In his affidavit Leipheimer testified to a number of doping-related offenses by Armstrong and team manager Johan Bruyneel and others, but also implicated himself, admitting to having used blood transfusions as recently as the 2007 Tour de France.
He lost his third place overall in that race as well as his prior results obtained from June 1, 1999 through to July 30, 2006 and from July 7 through to July 29, 2007 have been stripped.
Speaking with the Press Democrat, Leipheimer said he is still looking for a team for 2013. "I don't want to stop like this," he said.
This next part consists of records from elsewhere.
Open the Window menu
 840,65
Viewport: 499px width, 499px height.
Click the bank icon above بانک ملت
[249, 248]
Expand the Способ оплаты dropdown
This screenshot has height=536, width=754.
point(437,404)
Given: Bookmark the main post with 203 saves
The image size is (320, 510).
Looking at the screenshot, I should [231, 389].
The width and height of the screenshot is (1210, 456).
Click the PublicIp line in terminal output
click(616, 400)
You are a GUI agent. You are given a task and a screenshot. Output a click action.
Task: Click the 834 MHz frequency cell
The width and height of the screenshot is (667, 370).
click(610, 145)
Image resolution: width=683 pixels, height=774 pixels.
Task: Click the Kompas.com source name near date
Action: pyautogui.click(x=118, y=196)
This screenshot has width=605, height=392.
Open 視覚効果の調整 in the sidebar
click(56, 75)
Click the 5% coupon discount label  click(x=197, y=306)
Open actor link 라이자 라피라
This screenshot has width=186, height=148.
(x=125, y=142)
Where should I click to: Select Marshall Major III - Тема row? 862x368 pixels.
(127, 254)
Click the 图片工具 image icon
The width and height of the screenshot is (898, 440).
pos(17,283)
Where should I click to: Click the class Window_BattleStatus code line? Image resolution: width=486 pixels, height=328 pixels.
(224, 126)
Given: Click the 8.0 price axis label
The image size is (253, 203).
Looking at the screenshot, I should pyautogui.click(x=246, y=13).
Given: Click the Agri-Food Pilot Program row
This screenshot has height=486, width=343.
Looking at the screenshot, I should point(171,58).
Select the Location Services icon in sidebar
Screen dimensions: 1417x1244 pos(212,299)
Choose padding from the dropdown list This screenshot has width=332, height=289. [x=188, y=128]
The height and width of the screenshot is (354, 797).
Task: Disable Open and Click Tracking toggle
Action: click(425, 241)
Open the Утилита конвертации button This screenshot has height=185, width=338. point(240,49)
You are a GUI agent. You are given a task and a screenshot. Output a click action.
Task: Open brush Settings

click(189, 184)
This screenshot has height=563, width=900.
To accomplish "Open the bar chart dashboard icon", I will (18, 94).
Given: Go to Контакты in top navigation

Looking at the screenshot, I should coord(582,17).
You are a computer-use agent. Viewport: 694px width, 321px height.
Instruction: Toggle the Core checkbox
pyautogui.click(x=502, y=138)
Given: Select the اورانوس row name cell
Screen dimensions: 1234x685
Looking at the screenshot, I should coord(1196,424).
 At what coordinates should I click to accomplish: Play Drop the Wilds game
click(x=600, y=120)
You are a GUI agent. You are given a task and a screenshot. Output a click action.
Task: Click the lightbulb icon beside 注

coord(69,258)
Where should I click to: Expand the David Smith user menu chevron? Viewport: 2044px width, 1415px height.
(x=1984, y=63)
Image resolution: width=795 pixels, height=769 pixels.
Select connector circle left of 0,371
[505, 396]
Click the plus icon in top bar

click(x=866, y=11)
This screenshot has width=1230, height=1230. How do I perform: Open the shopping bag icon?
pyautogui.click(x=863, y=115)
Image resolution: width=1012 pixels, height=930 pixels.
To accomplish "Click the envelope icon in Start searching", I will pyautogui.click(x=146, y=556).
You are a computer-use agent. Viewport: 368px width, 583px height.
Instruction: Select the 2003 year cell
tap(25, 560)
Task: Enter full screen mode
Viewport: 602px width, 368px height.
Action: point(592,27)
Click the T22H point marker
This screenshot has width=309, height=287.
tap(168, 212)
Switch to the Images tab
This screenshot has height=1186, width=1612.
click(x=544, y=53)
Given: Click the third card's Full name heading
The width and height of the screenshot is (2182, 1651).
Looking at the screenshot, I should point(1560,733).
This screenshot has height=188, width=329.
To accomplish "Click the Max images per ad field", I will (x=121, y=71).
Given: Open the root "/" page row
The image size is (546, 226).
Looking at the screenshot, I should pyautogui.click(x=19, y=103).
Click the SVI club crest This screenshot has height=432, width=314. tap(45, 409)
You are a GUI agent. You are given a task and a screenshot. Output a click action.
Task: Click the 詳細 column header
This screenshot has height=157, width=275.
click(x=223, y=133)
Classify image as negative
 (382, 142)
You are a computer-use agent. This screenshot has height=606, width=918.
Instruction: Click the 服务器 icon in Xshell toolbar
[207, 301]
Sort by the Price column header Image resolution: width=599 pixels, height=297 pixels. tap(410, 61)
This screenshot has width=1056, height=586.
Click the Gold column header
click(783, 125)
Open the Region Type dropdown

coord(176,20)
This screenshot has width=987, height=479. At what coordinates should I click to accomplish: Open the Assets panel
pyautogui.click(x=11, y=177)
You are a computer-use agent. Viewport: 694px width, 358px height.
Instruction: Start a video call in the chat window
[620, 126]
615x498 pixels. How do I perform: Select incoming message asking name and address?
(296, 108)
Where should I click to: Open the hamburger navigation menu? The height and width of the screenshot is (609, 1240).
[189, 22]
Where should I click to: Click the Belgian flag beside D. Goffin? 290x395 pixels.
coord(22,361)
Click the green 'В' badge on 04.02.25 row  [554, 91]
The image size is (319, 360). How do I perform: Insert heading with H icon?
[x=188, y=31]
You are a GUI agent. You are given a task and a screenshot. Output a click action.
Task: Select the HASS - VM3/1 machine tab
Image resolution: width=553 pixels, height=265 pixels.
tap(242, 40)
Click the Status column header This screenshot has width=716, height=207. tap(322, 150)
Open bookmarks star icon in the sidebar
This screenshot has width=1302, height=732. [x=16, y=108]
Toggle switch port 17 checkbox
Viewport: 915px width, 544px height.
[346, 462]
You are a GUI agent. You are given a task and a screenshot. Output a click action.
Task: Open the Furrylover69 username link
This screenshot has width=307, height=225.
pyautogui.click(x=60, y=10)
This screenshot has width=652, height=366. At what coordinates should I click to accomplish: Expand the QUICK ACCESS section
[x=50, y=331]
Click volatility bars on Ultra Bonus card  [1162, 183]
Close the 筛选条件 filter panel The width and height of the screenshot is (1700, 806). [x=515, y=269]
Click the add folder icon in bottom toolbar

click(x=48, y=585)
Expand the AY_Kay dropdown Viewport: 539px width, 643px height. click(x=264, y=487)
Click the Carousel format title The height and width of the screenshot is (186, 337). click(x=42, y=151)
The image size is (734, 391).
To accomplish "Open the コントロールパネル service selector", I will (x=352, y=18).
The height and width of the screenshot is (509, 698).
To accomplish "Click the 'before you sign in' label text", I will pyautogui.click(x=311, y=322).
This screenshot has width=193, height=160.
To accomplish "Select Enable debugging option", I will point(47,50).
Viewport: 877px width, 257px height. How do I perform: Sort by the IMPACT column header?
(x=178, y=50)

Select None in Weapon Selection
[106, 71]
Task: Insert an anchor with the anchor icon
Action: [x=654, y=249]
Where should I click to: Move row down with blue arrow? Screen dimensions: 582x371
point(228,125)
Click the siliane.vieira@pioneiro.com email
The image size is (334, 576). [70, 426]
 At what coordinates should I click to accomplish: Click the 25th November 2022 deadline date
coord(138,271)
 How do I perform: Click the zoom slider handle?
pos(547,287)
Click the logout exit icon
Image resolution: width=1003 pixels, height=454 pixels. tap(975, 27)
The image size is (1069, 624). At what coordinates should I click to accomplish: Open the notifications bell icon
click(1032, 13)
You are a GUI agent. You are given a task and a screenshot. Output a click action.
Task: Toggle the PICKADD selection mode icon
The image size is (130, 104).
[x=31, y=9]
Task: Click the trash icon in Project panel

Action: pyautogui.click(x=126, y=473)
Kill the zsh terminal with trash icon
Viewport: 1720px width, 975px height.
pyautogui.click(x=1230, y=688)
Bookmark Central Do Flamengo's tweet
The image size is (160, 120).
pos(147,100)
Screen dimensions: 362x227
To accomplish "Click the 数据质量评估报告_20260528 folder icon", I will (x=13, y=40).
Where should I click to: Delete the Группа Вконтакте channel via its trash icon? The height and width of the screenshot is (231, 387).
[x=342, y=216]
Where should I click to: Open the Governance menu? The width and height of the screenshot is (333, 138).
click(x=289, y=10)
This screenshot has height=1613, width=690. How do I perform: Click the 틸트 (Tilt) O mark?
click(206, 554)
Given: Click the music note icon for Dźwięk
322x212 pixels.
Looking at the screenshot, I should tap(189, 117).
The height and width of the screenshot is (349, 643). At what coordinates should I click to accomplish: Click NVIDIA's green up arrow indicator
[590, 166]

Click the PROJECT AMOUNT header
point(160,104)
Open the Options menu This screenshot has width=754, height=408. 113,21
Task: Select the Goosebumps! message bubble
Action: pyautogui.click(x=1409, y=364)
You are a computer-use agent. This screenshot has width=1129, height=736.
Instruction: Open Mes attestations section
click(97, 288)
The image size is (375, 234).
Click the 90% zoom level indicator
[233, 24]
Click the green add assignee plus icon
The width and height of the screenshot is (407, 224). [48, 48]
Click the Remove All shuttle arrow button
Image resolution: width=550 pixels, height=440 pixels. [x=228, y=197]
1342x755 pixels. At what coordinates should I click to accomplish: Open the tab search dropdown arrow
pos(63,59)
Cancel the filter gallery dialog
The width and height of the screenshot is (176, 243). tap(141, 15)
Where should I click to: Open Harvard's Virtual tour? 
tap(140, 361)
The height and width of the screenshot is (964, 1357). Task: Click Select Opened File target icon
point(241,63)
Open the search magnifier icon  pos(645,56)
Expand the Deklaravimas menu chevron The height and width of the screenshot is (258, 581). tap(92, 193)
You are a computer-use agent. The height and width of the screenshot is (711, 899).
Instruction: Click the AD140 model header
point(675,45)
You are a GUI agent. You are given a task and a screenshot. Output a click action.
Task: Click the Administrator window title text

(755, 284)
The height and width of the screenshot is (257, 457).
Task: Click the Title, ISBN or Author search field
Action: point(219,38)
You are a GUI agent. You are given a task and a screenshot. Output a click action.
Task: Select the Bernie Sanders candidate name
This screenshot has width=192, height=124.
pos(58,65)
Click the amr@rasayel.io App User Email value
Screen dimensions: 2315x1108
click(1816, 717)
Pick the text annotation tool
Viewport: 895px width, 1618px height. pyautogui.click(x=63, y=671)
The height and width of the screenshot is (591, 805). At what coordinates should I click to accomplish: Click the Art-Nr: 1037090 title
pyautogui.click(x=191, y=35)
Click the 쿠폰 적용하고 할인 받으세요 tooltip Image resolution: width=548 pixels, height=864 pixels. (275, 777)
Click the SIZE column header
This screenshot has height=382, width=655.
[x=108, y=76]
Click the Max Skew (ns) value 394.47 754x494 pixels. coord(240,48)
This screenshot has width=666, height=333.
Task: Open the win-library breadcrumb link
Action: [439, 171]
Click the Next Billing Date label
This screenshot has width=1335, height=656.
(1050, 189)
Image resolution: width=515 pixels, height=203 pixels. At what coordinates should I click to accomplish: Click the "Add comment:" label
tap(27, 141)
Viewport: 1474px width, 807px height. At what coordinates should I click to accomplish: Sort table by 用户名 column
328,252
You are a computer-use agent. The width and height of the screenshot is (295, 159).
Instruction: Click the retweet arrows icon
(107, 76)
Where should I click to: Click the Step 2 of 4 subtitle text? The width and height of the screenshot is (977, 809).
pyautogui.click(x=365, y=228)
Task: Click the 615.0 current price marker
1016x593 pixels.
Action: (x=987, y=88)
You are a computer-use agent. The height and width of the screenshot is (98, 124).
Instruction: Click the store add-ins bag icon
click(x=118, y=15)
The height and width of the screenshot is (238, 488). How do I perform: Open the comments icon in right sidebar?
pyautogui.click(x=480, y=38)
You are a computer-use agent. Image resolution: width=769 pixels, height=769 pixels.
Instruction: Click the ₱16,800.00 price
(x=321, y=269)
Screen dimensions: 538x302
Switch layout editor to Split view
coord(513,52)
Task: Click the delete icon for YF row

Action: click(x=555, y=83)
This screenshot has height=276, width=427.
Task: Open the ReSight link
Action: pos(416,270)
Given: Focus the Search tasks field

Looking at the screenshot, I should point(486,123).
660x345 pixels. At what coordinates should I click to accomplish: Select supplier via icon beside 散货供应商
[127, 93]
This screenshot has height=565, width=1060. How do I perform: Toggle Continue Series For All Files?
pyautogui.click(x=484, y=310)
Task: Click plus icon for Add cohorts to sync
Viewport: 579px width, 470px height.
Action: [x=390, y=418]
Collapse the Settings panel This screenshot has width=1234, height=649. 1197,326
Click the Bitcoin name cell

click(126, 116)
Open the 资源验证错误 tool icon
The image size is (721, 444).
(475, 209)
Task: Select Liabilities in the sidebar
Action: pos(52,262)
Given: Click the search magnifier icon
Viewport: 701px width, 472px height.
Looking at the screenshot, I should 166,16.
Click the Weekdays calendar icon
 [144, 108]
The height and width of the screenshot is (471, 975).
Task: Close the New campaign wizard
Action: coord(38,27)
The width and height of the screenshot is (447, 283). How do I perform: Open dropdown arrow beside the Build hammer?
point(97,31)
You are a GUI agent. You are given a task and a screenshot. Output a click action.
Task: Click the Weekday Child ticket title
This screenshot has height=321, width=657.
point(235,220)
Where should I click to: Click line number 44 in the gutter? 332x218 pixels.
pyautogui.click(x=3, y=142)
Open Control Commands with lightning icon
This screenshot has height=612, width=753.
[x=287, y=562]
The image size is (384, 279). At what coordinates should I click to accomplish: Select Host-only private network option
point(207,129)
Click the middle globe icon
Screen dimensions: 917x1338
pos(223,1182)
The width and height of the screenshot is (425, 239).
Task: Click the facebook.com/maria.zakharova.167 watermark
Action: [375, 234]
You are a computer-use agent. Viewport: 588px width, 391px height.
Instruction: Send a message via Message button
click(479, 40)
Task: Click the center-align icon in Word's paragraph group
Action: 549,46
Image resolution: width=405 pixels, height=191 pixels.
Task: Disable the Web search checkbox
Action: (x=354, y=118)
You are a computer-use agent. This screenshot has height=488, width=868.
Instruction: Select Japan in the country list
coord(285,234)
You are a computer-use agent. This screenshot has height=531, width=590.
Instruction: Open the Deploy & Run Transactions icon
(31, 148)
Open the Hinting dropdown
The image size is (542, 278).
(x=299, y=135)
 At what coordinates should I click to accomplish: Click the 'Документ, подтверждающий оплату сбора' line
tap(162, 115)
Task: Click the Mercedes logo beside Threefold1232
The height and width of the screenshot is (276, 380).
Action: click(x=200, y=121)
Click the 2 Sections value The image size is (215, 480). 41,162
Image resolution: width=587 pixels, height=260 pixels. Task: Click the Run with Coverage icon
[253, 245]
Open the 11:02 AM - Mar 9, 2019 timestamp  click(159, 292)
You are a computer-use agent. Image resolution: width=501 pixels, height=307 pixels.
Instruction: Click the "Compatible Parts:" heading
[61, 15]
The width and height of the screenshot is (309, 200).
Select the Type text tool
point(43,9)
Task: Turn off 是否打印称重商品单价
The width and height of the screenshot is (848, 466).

It has undoubtedly been a difficult week for the Santa Rosa resident, who ran his Levi's Gran Fondo just days before the news came out, and who, one day before his 39th birthday next week, will debut a biopic called "The Levi Effect" in US theaters. Through it all, he has had the support of his friends, which he said "means the world to me right now.
"I wouldn't have been able to make it through all this without their support."
Leipheimer admitted in his testimony that he began doping with EPO while racing with the domestic Saturn team in 1999, in the year prior to being signed by Armstrong's US Postal Service team. He continued using the drugs until anti-doping controls were developed to detect it, then switched to blood doping.
It was a way of life he said, in retrospect, "seemed far-fetched, surreal."
Like many riders of his era, who faced rampant oxygen-vector doping in the peloton, he justified his doping by saying it was a choice between living his dream or regretting it.
"Do I make this decision to dope and continue to see how far I can go?," he asked himself at the time. "Or do I regret it for the rest of my life because I didn't find out how good I was. It was damned if you do, damned if you don't."
Leipheimer insists that he quit doping after the 2007 season and that his subsequent results were obtained clean. "The Tour of California, the bronze medal in the Olympic Games, second place in the (Spanish) Vuelta because those are the results I am proud of because they came with a huge sense of relief."